A full list of event times and locations can be found at americanindiancenter.unc.edu.
“Many people on this campus have approached me and stated, ‘I didn’t know Native Americans still existed.’ I find this absolutely amazing,” said Locklear.
As cultural chairwoman of the Carolina Indian Circle, Locklear has planned both Cherokee language and Native American dance classes to increase awareness that American Indians continue to live — and thrive — in the U.S.
More than 20 events will be held throughout November as UNC celebrates American Indian Heritage Month.
The events range from film screenings and dance lessons to planetarium shows and crash courses on the Cherokee language.
The commemorative month kicked off Monday when Gov. Bev Perdue officially proclaimed the start of heritage celebrations in North Carolina.
American Indians have celebrated National American Indian Heritage Month in November since an Aug. 3, 1990 proclamation by former President George H.W. Bush.
Clara Kidwell, director of the UNC American Indian Center, said she is looking forward to the festivities.
“The goal of the heritage month is to recognize contemporary American Indian culture and to note the existence of current tribes,” she said.
This year is the third in which the University has joined forces with the 3-year-old American Indian Center for the heritage month.
However, individual departments have been recognizing the month since before then.

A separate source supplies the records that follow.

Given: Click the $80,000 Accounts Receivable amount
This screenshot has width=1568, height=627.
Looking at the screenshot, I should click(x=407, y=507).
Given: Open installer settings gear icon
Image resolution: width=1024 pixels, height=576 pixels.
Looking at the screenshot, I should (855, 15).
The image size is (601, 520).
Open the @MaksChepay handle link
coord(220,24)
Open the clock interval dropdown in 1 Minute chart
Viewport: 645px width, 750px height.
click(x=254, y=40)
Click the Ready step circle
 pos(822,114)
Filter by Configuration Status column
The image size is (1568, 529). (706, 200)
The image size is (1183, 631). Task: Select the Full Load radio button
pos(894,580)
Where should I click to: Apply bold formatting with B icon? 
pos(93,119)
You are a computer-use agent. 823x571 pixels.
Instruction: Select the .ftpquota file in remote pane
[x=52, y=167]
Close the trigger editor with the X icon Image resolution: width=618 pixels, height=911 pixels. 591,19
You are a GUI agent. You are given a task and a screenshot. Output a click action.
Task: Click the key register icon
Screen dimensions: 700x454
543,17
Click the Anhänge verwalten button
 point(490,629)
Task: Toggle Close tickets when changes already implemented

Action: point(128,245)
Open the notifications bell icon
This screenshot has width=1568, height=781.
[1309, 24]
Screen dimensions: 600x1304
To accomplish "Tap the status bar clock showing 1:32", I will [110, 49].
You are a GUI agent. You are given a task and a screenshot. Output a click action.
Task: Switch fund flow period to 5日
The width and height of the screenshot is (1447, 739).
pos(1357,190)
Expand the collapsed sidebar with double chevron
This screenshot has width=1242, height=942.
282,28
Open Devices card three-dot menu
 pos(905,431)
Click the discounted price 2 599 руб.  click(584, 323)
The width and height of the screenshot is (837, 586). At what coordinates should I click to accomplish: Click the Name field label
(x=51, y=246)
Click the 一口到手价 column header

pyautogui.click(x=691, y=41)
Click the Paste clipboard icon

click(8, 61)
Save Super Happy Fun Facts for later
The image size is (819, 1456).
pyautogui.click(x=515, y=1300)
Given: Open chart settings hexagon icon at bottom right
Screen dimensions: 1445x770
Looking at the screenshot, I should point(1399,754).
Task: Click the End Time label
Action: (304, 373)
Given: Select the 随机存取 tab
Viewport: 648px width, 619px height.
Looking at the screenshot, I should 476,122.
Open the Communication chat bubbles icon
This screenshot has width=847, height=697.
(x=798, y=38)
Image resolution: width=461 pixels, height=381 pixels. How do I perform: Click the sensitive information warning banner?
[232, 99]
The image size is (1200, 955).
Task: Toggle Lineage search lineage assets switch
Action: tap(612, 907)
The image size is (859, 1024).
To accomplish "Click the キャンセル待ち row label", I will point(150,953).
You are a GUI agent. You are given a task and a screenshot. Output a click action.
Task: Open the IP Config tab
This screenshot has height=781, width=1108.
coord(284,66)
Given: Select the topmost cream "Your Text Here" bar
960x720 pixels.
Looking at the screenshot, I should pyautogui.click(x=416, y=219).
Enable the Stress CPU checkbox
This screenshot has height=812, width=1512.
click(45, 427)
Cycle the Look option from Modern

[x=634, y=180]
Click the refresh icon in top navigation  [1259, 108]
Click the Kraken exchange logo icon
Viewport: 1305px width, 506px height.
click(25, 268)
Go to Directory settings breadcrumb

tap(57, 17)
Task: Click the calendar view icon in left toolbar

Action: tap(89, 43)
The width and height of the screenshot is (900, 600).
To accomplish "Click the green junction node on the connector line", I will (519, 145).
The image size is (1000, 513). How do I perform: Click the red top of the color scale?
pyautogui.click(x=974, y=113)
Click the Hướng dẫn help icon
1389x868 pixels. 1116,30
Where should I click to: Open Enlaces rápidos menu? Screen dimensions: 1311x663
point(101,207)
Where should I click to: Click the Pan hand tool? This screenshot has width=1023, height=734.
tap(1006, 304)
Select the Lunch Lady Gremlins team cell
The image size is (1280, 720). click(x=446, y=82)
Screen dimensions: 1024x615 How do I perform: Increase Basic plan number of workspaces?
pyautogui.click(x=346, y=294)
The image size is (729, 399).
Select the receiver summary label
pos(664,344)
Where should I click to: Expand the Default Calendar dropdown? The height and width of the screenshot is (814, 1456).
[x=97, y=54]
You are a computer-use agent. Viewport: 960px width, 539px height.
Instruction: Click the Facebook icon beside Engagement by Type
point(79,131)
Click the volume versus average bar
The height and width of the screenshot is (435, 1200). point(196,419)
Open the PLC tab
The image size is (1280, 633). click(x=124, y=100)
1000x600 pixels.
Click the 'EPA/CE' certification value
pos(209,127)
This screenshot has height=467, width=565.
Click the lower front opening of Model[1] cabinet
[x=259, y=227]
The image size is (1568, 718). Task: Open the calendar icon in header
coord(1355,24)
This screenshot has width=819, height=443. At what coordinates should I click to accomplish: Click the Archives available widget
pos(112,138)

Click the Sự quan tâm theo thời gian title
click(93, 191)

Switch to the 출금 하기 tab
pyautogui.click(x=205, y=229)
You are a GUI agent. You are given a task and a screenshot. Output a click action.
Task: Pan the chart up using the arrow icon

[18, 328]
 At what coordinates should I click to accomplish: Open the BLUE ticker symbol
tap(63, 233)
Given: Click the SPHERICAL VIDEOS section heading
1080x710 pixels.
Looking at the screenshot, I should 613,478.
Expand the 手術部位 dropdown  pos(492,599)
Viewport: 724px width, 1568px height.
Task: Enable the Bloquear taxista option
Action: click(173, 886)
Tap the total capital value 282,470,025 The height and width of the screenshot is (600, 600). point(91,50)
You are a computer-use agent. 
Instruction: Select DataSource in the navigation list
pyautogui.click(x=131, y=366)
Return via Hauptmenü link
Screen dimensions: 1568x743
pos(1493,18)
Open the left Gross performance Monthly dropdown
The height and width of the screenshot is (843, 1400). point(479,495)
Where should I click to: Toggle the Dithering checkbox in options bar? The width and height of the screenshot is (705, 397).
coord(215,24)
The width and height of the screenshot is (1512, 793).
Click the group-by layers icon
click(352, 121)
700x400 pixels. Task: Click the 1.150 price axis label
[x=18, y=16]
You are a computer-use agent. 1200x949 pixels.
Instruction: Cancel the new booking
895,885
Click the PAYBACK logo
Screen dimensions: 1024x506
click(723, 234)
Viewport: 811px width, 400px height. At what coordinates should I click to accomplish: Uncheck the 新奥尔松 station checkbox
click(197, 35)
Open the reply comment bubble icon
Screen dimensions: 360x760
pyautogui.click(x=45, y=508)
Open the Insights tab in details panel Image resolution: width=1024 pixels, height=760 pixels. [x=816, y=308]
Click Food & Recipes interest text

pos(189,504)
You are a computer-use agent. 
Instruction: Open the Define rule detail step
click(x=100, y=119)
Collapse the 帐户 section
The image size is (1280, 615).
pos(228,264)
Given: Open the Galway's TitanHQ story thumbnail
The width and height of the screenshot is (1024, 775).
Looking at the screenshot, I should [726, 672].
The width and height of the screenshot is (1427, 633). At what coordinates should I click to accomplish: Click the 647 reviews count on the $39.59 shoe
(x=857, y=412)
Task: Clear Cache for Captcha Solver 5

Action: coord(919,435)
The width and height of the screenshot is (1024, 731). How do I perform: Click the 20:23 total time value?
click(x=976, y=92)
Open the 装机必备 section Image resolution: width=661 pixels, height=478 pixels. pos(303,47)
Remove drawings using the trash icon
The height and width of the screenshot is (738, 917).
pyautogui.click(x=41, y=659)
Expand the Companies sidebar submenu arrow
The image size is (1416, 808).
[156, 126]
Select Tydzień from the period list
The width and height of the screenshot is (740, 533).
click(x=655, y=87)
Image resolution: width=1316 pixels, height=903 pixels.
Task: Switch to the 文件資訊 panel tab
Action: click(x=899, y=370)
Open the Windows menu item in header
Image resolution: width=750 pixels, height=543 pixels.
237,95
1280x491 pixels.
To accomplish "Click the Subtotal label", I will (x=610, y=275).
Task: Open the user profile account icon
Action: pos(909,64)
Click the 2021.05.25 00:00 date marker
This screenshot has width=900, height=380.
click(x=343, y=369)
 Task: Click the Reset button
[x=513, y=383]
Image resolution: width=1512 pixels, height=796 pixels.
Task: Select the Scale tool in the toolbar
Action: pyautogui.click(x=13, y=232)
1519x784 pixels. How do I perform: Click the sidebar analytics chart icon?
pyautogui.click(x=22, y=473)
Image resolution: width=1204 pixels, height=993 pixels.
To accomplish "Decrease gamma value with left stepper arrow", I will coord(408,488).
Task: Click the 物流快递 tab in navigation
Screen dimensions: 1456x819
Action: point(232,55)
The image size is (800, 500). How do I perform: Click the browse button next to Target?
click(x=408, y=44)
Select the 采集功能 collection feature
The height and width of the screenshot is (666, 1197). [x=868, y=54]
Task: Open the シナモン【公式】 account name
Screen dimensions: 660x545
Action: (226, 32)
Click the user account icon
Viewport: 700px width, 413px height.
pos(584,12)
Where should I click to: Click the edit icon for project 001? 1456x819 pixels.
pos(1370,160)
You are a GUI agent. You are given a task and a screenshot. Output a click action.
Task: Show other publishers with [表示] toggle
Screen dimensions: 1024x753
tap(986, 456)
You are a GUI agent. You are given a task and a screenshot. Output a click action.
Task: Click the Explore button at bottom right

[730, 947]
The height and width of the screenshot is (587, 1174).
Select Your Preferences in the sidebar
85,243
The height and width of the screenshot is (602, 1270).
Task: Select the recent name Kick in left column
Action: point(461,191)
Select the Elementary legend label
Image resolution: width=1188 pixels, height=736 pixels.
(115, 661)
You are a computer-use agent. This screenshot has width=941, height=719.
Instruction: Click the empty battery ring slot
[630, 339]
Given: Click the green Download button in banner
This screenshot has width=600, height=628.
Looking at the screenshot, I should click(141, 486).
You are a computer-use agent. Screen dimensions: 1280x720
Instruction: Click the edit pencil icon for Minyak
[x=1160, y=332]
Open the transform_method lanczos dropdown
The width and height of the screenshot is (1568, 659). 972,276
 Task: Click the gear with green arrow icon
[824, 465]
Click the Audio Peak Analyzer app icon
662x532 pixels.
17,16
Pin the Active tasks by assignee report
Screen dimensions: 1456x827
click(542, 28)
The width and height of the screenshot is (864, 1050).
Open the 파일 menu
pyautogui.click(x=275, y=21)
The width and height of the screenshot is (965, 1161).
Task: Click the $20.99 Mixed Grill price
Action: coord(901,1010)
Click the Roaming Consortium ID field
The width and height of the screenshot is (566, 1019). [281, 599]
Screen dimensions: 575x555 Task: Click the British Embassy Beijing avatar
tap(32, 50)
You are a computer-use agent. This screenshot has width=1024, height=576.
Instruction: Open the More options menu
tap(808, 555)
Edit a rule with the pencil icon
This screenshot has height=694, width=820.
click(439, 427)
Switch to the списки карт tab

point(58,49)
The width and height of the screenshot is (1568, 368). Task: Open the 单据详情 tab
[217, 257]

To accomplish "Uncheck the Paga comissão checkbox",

Brandi Brooks, the program coordinator of the University’s American Indian Center, said this year’s festivities are a collaborative effort between several academic departments, the Morehead Planetarium and Science Center, and student clubs.
Off-campus sponsors such as the N.C. Museum of History in Raleigh and the Duke Native American Student Alliance have also contributed, said the Lumbee tribe member.
All events on campus are free except for those at Morehead Planetarium and Science Center, where the standard rates of $7.50 for adults and $6 for children apply.
There will be dance lessons tonight at 5:30 p.m. in room 3206A of the Student Union.